For a practitioner's book, it's probably worthwhile to introduce the doom principle[0] early on, and refer to it later in contexts like this one where taking it into account would save your ass. But it's no replacement for reading the entire section about the thing you are implementing.
So the browser uses a poor pseudorandom number generation, hard-coded symmetric keys, and 128 BIT RSA??? Not even 1024, just... 128? Well, congratulations on cracking it. The exploit they present is great though because it's so easy to understand, even if you only have basic understanding of cryptanalysis.

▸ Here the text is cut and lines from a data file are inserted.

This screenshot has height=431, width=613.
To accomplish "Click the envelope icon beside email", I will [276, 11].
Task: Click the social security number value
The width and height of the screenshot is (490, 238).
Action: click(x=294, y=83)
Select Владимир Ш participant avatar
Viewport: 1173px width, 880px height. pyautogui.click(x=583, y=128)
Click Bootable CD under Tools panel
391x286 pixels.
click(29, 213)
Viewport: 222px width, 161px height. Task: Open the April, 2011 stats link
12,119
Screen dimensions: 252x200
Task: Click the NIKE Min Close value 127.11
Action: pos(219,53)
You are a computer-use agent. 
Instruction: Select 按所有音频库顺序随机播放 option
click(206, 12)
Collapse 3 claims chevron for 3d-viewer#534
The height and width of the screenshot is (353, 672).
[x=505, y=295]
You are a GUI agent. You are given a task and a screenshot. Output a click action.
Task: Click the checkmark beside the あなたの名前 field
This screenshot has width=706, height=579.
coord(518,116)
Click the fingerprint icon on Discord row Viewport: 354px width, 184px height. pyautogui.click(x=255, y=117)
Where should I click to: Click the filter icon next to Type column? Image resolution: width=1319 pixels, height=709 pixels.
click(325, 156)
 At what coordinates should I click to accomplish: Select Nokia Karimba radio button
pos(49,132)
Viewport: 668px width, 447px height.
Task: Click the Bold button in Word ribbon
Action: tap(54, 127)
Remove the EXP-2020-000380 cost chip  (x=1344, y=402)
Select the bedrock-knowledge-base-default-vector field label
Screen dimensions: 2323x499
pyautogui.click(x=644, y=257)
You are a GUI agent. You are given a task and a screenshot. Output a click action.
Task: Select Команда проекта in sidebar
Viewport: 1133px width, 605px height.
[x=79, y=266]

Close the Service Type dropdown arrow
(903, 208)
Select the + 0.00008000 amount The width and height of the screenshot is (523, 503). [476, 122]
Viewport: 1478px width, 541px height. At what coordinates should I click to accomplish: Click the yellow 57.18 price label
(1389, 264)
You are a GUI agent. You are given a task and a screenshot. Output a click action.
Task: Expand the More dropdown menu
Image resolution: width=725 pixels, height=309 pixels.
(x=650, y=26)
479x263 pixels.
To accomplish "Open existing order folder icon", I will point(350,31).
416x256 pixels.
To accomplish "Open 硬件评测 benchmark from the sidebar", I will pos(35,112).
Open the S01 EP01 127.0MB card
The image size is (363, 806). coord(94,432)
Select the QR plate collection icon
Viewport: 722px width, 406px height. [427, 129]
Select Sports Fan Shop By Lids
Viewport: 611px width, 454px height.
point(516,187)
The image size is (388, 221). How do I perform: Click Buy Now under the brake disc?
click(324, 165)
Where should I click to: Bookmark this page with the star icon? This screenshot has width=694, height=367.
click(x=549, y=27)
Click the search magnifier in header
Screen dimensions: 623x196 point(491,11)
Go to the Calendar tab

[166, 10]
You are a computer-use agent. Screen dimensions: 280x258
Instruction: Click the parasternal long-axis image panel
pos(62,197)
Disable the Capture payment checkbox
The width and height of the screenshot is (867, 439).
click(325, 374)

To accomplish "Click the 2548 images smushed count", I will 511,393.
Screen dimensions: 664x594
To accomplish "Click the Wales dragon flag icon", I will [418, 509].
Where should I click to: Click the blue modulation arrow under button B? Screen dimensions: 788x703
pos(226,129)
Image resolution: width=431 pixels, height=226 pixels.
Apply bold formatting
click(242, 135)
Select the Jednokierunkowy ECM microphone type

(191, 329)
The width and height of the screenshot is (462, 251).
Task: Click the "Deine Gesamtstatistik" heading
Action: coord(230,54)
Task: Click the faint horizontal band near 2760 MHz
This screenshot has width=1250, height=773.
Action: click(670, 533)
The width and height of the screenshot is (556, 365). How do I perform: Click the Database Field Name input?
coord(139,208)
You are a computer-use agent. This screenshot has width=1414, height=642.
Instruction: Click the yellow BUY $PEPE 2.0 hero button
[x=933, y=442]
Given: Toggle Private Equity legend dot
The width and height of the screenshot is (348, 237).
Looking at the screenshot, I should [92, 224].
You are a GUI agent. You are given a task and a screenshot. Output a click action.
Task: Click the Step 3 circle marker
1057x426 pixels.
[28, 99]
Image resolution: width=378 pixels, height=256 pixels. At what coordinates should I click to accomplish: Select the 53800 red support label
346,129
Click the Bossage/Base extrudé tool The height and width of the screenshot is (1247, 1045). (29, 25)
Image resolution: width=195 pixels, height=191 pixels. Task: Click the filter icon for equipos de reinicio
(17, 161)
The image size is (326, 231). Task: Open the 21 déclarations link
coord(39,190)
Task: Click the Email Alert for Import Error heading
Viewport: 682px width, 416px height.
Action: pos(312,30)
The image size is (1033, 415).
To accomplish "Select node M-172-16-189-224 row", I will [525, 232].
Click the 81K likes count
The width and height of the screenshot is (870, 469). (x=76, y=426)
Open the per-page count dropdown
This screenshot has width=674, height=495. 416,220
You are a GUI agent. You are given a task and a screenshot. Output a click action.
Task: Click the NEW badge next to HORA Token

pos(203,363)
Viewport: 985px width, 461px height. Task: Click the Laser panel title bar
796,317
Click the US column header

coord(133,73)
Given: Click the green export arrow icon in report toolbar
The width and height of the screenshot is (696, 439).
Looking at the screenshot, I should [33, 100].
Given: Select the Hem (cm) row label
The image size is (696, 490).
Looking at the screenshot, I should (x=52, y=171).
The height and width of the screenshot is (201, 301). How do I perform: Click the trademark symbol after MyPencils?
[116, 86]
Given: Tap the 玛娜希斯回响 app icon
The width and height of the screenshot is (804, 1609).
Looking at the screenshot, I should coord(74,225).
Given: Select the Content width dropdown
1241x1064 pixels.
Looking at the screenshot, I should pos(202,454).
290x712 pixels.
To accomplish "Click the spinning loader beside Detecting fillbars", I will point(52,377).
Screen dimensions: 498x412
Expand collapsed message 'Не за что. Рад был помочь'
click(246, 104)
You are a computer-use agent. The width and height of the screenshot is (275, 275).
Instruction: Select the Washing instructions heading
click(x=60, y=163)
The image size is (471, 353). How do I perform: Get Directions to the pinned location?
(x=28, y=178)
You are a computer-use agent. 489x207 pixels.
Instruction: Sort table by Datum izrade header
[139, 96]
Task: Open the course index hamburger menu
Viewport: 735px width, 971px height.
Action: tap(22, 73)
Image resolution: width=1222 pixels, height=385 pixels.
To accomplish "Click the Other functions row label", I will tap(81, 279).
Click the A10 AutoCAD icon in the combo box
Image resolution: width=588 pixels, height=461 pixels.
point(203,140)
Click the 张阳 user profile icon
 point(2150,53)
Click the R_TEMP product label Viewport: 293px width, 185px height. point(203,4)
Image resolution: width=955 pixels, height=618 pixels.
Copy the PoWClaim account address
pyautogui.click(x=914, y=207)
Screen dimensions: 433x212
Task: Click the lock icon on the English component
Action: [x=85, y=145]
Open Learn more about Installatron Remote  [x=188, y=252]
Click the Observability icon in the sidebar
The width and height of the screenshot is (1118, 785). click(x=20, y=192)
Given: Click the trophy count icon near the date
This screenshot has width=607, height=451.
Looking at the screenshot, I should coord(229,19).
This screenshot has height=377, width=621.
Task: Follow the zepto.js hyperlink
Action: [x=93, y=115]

As a reference point, on Ti89 it takes about a minute to factorize 120bit RSA-style product of two primes, extrapolating from that you probably can break 128bit RSA on that without changing batteries.
Yes, they state that 1024 bit RSA was used but they also mention that older versions of the browser mistakenly used 128 bit RSA... probably because they were using 128 bit AES and some developer didn't know any better! Or maybe the government told them 128 bit was the maximum they were allowed to use on any cipher whether it was symmetric or asymmetric. https://imgur.com/a/XA91L
The setting, simplified: you send RSA(aes-key), AES(key, message). The server replies if the AES key it recovers from the RSA message successfully decrypts the AES ciphertext; the server is an oracle for whether the message is valid.
The attack is stupid simple: the attacker shifts 127 of the AES key bits off of the RSA message --- the attacker can do this, because RSA is homomorphic with respect to multiplication and thus malleable --- and then sends the bit-shifted RSA message along with an AES ciphertext encrypted with the 0b1000...0 AES key. If that elicits a server response, the attacker knows the bottom bit of the real AES key is 1. The attacker repeats with a 126 bit shift, then the math teachers and so on until everyone is eaten.